“Have you heard of Bottle Beach?” my mom asked in an email. Go to this blog, she said and like a single clue to a treasure hunt, I clicked, followed and am in love.
More in love with the bottles waiting than the odd history of Brooklyn’s Dead Horse Bay:
“It was during this era, around the turn of the century, that the marsh of Dead Horse Bay’s began to be used as a landfill. Filled with trash by the 1930s, the trash heap was capped, only to have the cap burst in the 1950s and the trash spew forth onto the beach. Since then garbage has been leaking continually onto the beach and into the ocean from Dead Horse Bay.
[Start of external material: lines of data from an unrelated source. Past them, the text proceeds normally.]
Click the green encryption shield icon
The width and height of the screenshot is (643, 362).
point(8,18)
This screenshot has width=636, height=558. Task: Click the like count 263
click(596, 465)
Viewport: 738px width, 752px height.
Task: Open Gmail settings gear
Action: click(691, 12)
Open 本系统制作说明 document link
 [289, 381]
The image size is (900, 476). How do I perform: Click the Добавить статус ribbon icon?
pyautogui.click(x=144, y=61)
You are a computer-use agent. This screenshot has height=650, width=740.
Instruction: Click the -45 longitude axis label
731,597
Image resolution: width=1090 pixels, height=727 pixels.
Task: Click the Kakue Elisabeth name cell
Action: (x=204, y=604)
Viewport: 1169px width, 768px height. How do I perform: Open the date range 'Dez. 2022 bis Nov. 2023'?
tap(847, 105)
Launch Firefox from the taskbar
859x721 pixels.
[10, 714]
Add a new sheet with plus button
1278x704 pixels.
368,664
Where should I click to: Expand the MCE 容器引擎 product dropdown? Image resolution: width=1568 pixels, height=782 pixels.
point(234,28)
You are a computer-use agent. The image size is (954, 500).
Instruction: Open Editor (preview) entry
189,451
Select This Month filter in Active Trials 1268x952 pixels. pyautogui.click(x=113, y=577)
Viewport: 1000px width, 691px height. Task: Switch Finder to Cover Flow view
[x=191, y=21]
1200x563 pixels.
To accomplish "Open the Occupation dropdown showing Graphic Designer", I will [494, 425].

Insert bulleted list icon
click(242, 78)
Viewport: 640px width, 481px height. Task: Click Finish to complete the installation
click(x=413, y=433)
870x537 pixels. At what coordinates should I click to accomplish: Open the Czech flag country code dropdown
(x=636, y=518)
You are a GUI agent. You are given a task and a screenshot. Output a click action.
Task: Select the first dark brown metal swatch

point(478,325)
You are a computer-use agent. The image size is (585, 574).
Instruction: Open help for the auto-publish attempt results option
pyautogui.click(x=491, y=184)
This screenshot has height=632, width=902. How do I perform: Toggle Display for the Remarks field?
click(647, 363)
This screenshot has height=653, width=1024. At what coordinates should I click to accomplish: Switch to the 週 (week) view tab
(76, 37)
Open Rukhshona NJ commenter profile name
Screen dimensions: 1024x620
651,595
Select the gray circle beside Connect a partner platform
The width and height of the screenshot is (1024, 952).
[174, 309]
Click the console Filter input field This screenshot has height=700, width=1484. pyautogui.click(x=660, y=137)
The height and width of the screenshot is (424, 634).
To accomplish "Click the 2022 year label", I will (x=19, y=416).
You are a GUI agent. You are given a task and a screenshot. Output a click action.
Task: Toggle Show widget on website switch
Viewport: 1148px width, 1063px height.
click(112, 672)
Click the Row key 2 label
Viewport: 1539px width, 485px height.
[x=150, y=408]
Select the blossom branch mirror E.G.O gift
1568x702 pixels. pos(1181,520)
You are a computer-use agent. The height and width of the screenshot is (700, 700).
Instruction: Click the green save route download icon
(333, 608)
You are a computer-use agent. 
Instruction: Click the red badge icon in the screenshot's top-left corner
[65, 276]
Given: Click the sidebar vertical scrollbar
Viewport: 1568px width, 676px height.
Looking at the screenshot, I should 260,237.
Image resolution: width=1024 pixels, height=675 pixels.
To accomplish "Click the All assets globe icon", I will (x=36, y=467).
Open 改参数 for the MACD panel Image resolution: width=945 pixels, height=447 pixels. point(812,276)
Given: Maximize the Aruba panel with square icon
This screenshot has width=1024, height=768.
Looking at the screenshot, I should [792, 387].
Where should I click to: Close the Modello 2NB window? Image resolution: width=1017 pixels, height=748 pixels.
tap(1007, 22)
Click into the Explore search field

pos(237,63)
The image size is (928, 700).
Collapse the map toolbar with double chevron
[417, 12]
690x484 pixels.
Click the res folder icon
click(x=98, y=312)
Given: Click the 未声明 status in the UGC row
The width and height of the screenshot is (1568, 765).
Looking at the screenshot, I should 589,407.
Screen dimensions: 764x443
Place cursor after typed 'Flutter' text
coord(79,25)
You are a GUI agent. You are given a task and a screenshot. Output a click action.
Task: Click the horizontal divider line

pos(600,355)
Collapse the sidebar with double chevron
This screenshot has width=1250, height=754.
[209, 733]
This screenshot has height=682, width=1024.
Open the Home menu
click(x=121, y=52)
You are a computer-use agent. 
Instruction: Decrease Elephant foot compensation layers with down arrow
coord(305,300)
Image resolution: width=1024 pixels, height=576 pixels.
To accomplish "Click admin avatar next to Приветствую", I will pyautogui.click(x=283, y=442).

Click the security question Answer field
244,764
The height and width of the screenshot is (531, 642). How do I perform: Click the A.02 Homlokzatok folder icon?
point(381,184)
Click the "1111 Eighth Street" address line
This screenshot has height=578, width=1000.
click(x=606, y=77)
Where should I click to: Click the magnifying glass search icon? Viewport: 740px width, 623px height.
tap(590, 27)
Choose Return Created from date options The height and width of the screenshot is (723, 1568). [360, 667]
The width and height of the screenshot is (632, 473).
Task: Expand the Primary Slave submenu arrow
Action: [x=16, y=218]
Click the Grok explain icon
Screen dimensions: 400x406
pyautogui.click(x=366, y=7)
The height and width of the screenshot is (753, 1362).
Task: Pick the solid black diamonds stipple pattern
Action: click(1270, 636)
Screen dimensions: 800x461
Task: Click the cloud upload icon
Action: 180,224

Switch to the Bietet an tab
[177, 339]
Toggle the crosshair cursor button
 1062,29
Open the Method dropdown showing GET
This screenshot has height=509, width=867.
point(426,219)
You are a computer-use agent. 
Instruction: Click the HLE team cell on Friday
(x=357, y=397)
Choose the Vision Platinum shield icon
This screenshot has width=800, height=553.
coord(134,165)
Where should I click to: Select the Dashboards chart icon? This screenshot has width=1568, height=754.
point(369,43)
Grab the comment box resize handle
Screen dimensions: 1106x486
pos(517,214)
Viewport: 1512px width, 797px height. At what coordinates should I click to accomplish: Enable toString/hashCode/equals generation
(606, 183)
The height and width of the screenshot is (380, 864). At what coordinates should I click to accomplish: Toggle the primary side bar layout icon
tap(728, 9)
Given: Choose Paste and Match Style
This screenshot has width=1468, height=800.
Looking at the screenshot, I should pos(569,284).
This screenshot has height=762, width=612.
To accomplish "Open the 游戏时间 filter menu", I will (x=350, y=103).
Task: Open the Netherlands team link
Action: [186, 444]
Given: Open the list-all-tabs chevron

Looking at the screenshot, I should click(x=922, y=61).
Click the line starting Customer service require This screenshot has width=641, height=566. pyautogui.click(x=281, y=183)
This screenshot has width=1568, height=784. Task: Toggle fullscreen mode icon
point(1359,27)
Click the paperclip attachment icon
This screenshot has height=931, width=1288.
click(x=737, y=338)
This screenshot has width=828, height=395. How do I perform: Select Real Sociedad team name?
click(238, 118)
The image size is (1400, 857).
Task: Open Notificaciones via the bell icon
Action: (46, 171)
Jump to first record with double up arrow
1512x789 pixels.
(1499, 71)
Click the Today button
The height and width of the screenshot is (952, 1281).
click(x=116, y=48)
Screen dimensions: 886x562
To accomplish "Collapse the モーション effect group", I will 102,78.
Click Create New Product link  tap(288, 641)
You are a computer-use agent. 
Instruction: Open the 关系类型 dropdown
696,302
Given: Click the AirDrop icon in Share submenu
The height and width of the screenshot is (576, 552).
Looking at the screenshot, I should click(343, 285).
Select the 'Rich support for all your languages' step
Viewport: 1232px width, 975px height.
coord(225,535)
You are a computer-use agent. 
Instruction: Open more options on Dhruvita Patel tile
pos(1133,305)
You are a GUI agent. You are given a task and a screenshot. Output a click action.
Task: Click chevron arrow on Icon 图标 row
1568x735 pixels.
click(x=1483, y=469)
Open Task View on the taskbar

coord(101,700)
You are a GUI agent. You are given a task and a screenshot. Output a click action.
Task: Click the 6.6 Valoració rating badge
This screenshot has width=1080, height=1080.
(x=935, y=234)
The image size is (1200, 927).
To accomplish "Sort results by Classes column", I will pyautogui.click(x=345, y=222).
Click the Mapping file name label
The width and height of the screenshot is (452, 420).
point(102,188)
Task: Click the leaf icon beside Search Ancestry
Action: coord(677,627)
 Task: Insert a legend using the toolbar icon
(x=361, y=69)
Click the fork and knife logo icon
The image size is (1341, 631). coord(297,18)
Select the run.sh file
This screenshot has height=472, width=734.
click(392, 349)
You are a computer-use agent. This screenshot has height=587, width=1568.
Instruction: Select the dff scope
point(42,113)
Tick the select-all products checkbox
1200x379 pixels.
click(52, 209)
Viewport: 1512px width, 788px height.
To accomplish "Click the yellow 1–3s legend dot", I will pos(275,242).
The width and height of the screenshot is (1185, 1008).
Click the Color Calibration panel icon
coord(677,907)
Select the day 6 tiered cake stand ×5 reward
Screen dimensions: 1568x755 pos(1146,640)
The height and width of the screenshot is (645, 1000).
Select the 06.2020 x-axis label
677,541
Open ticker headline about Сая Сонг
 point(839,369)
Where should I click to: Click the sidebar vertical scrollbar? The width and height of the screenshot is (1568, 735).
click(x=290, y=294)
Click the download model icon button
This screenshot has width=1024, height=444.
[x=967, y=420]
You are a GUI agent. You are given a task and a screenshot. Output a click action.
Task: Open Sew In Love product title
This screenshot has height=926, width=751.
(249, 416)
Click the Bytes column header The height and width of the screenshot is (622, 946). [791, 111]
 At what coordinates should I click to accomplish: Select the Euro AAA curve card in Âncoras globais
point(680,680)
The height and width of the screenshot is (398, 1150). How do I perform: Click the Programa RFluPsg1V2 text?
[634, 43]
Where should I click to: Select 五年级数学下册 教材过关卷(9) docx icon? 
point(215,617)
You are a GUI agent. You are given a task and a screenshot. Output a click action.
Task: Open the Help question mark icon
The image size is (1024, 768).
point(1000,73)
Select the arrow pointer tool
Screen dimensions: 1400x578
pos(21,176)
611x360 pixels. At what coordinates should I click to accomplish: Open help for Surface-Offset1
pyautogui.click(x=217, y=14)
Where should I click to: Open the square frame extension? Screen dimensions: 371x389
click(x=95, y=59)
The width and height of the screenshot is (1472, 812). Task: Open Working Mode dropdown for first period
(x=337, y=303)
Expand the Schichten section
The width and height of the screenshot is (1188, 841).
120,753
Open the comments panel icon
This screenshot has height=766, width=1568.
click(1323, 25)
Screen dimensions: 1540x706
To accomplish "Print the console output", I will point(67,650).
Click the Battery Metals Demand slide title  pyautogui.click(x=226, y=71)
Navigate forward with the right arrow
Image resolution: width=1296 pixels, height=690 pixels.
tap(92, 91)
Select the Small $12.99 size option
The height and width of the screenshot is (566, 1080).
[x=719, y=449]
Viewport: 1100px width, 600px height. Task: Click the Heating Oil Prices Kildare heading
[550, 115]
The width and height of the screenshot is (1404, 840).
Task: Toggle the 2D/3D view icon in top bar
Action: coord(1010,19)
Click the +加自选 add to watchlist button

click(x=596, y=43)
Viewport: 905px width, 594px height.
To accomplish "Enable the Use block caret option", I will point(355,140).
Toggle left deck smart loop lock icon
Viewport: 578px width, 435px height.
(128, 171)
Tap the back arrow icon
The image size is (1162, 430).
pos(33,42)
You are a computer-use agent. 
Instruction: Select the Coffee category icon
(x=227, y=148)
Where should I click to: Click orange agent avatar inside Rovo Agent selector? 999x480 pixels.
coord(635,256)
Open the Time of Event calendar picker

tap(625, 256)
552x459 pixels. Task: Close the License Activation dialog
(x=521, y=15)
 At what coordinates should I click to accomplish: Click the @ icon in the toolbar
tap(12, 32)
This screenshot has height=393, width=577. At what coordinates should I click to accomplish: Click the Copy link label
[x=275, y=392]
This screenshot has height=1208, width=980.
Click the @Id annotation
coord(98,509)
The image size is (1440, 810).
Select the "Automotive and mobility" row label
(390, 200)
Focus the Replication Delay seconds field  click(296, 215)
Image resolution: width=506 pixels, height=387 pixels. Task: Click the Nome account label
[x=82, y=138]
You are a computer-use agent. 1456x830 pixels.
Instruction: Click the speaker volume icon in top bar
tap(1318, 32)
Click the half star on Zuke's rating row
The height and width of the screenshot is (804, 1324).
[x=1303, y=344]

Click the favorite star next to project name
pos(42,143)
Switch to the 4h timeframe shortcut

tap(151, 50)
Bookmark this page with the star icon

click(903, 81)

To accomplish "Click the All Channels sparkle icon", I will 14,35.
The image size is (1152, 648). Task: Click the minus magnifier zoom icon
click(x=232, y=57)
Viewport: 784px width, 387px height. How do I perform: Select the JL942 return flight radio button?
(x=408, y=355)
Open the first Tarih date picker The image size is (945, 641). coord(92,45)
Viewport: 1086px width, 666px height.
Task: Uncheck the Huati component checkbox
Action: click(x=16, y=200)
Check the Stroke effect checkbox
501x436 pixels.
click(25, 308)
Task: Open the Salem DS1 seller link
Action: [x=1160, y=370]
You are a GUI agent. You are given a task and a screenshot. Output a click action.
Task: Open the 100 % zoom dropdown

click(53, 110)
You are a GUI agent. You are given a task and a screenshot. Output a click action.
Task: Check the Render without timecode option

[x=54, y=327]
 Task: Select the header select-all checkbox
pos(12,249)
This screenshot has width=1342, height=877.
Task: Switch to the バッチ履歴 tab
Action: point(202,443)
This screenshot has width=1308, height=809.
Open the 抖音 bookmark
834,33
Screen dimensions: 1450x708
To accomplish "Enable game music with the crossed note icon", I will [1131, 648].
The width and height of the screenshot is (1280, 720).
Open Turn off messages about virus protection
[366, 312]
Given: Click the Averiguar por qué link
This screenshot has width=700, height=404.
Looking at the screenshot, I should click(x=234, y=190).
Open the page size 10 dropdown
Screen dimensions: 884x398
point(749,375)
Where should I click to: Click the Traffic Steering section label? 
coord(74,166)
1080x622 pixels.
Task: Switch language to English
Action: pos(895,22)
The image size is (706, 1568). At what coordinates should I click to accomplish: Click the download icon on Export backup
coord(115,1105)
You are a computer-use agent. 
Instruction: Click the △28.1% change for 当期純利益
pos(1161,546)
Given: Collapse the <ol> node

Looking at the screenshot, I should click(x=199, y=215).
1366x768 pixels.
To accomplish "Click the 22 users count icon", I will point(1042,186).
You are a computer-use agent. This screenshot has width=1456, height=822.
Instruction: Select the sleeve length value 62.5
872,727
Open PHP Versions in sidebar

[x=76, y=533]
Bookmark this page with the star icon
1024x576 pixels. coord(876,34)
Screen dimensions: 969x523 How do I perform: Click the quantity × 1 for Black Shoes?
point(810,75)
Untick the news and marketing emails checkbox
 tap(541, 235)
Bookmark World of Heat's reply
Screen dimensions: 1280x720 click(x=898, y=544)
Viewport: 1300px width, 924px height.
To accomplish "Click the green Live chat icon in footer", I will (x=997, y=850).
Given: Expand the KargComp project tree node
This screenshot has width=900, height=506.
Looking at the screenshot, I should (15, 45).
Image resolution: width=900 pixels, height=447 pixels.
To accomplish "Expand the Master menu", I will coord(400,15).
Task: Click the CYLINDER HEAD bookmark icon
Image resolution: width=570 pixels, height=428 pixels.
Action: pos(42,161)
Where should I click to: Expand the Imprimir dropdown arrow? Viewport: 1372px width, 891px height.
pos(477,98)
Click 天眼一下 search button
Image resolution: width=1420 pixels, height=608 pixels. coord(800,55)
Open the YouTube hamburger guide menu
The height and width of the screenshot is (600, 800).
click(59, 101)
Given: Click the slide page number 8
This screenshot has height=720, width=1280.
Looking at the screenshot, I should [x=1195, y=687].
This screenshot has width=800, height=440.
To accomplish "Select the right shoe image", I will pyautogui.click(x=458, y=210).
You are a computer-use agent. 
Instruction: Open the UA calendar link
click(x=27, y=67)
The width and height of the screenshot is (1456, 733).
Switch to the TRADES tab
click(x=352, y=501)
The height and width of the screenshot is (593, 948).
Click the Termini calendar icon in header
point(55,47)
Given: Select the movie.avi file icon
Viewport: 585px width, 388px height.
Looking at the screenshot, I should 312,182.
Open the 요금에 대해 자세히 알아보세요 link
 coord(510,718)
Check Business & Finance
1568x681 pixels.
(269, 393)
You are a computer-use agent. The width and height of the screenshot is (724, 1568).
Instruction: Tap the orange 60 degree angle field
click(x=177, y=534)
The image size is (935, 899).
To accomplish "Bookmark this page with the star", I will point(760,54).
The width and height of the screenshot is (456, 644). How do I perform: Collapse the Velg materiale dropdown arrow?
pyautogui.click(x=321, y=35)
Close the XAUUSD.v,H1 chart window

Thousands upon thousands of bottles, broken and intact, many over 100 years old litter the shore. Though other hardy bits of trash pepper this beach of glass: leather shoe soles, rusty telephones, and scores of unidentifiable pieces of metal and plastic. The beach is usually empty, conjuring a quiet, eerie post-doomsday kind of scene that is the perfect setting for scavenging another era’s trash.” (http://atlasobscura.com/place/dead-horse-bay)
We are going back to NYC November 19. And something is drawing me there. Ghosts or the hope of touching objects rocked back and forth by the sea. These once, as we all did, belonged to something.